Stored data entries
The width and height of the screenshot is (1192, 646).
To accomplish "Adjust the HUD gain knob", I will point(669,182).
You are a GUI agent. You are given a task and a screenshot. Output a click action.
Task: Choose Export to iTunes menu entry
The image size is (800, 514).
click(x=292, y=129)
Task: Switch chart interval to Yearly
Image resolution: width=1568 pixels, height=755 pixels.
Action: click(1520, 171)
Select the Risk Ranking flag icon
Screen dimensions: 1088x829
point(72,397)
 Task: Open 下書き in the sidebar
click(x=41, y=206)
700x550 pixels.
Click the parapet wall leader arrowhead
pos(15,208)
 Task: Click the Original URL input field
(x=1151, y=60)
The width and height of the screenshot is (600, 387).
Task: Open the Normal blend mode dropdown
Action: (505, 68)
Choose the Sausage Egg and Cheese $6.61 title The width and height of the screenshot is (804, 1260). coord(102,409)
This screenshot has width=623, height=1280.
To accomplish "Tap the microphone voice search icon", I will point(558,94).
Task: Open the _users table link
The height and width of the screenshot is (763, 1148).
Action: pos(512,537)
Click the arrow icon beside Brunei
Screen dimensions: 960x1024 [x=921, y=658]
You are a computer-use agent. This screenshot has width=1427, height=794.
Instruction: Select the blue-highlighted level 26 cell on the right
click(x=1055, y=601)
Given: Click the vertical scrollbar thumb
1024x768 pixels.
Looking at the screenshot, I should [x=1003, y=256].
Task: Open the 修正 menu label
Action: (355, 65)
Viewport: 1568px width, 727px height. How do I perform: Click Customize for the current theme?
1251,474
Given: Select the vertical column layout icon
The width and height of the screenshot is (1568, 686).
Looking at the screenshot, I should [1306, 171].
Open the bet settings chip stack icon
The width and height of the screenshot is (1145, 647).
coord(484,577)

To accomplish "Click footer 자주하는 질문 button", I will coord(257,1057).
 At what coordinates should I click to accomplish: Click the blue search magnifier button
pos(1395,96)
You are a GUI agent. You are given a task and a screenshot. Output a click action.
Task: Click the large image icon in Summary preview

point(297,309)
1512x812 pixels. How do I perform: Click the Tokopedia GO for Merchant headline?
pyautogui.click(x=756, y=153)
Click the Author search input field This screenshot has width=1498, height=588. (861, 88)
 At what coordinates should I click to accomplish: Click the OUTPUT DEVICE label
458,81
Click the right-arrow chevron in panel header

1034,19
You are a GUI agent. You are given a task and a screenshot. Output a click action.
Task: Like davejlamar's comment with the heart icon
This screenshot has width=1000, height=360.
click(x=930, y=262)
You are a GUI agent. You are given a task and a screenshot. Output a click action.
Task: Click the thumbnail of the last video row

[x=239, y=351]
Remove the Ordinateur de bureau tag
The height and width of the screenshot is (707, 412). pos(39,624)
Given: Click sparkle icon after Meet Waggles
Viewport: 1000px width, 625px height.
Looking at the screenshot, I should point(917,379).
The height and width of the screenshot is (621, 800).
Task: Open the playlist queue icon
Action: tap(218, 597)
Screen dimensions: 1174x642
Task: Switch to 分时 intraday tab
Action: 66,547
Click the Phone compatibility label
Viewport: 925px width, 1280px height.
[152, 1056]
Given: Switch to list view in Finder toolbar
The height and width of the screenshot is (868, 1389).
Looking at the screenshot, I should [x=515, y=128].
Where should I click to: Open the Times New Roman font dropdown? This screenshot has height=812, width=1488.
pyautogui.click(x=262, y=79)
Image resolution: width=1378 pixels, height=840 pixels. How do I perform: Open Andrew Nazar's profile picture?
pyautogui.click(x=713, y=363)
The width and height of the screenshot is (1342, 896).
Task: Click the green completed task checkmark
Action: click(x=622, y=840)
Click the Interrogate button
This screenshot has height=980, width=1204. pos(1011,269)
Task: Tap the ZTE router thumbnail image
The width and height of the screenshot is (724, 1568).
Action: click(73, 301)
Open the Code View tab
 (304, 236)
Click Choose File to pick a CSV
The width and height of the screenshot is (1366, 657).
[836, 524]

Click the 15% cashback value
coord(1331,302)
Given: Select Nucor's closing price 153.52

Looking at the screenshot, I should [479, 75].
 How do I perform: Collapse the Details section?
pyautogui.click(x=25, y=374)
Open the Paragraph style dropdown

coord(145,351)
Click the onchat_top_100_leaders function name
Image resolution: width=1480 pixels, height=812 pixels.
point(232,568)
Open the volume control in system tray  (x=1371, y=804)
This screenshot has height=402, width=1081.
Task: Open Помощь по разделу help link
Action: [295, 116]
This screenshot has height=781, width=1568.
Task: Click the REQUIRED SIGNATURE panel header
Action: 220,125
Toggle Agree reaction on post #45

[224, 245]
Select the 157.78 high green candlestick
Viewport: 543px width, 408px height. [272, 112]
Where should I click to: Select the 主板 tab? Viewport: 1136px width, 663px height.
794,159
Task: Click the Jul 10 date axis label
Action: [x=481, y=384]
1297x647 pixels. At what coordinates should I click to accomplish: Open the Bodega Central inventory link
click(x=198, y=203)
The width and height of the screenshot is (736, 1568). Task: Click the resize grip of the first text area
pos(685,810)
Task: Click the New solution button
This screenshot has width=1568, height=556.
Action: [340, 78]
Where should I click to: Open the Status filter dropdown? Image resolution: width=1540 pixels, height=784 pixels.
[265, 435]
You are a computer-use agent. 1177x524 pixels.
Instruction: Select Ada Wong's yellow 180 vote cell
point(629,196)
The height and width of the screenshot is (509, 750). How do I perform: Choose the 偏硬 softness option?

> Exercise instructions: Rewrite the records above, changing each "Where should I click to" to "Where do I click to" and leaving everything else unchanged.

> Output for this task:
The width and height of the screenshot is (1192, 646).
To accomplish "Adjust the HUD gain knob", I will point(669,182).
You are a GUI agent. You are given a task and a screenshot. Output a click action.
Task: Choose Export to iTunes menu entry
The image size is (800, 514).
click(x=292, y=129)
Task: Switch chart interval to Yearly
Image resolution: width=1568 pixels, height=755 pixels.
Action: click(1520, 171)
Select the Risk Ranking flag icon
Screen dimensions: 1088x829
point(72,397)
 Task: Open 下書き in the sidebar
click(x=41, y=206)
700x550 pixels.
Click the parapet wall leader arrowhead
pos(15,208)
 Task: Click the Original URL input field
(x=1151, y=60)
The width and height of the screenshot is (600, 387).
Task: Open the Normal blend mode dropdown
Action: (505, 68)
Choose the Sausage Egg and Cheese $6.61 title The width and height of the screenshot is (804, 1260). coord(102,409)
This screenshot has width=623, height=1280.
To accomplish "Tap the microphone voice search icon", I will point(558,94).
Task: Open the _users table link
The height and width of the screenshot is (763, 1148).
Action: pos(512,537)
Click the arrow icon beside Brunei
Screen dimensions: 960x1024 [x=921, y=658]
You are a computer-use agent. This screenshot has width=1427, height=794.
Instruction: Select the blue-highlighted level 26 cell on the right
click(x=1055, y=601)
Given: Click the vertical scrollbar thumb
1024x768 pixels.
Looking at the screenshot, I should [x=1003, y=256].
Task: Open the 修正 menu label
Action: (355, 65)
Viewport: 1568px width, 727px height. How do I perform: Click Customize for the current theme?
1251,474
Given: Select the vertical column layout icon
The width and height of the screenshot is (1568, 686).
Looking at the screenshot, I should [1306, 171].
Open the bet settings chip stack icon
The width and height of the screenshot is (1145, 647).
coord(484,577)

To accomplish "Click footer 자주하는 질문 button", I will coord(257,1057).
 At what coordinates should I click to accomplish: Click the blue search magnifier button
pos(1395,96)
You are a GUI agent. You are given a task and a screenshot. Output a click action.
Task: Click the large image icon in Summary preview

point(297,309)
1512x812 pixels. How do I perform: Click the Tokopedia GO for Merchant headline?
pyautogui.click(x=756, y=153)
Click the Author search input field This screenshot has width=1498, height=588. (861, 88)
 At what coordinates should I click to accomplish: Click the OUTPUT DEVICE label
458,81
Click the right-arrow chevron in panel header

1034,19
You are a GUI agent. You are given a task and a screenshot. Output a click action.
Task: Like davejlamar's comment with the heart icon
This screenshot has width=1000, height=360.
click(x=930, y=262)
You are a GUI agent. You are given a task and a screenshot. Output a click action.
Task: Click the thumbnail of the last video row

[x=239, y=351]
Remove the Ordinateur de bureau tag
The height and width of the screenshot is (707, 412). pos(39,624)
Given: Click sparkle icon after Meet Waggles
Viewport: 1000px width, 625px height.
Looking at the screenshot, I should point(917,379).
The height and width of the screenshot is (621, 800).
Task: Open the playlist queue icon
Action: tap(218, 597)
Screen dimensions: 1174x642
Task: Switch to 分时 intraday tab
Action: 66,547
Click the Phone compatibility label
Viewport: 925px width, 1280px height.
[152, 1056]
Given: Switch to list view in Finder toolbar
The height and width of the screenshot is (868, 1389).
Looking at the screenshot, I should [x=515, y=128].
Where do I click to: Open the Times New Roman font dropdown? This screenshot has height=812, width=1488.
pyautogui.click(x=262, y=79)
Image resolution: width=1378 pixels, height=840 pixels. How do I perform: Open Andrew Nazar's profile picture?
pyautogui.click(x=713, y=363)
The width and height of the screenshot is (1342, 896).
Task: Click the green completed task checkmark
Action: click(x=622, y=840)
Click the Interrogate button
This screenshot has height=980, width=1204. pos(1011,269)
Task: Tap the ZTE router thumbnail image
The width and height of the screenshot is (724, 1568).
Action: click(73, 301)
Open the Code View tab
 (304, 236)
Click Choose File to pick a CSV
The width and height of the screenshot is (1366, 657).
[836, 524]

Click the 15% cashback value
coord(1331,302)
Given: Select Nucor's closing price 153.52

Looking at the screenshot, I should [479, 75].
 How do I perform: Collapse the Details section?
pyautogui.click(x=25, y=374)
Open the Paragraph style dropdown

coord(145,351)
Click the onchat_top_100_leaders function name
Image resolution: width=1480 pixels, height=812 pixels.
point(232,568)
Open the volume control in system tray  (x=1371, y=804)
This screenshot has height=402, width=1081.
Task: Open Помощь по разделу help link
Action: [295, 116]
This screenshot has height=781, width=1568.
Task: Click the REQUIRED SIGNATURE panel header
Action: 220,125
Toggle Agree reaction on post #45

[224, 245]
Select the 157.78 high green candlestick
Viewport: 543px width, 408px height. [272, 112]
Where do I click to: Select the 主板 tab? Viewport: 1136px width, 663px height.
794,159
Task: Click the Jul 10 date axis label
Action: [x=481, y=384]
1297x647 pixels. At what coordinates should I click to accomplish: Open the Bodega Central inventory link
click(x=198, y=203)
The width and height of the screenshot is (736, 1568). Task: Click the resize grip of the first text area
pos(685,810)
Task: Click the New solution button
This screenshot has width=1568, height=556.
Action: [340, 78]
Where do I click to: Open the Status filter dropdown? Image resolution: width=1540 pixels, height=784 pixels.
[265, 435]
You are a computer-use agent. 1177x524 pixels.
Instruction: Select Ada Wong's yellow 180 vote cell
point(629,196)
The height and width of the screenshot is (509, 750). How do I perform: Choose the 偏硬 softness option?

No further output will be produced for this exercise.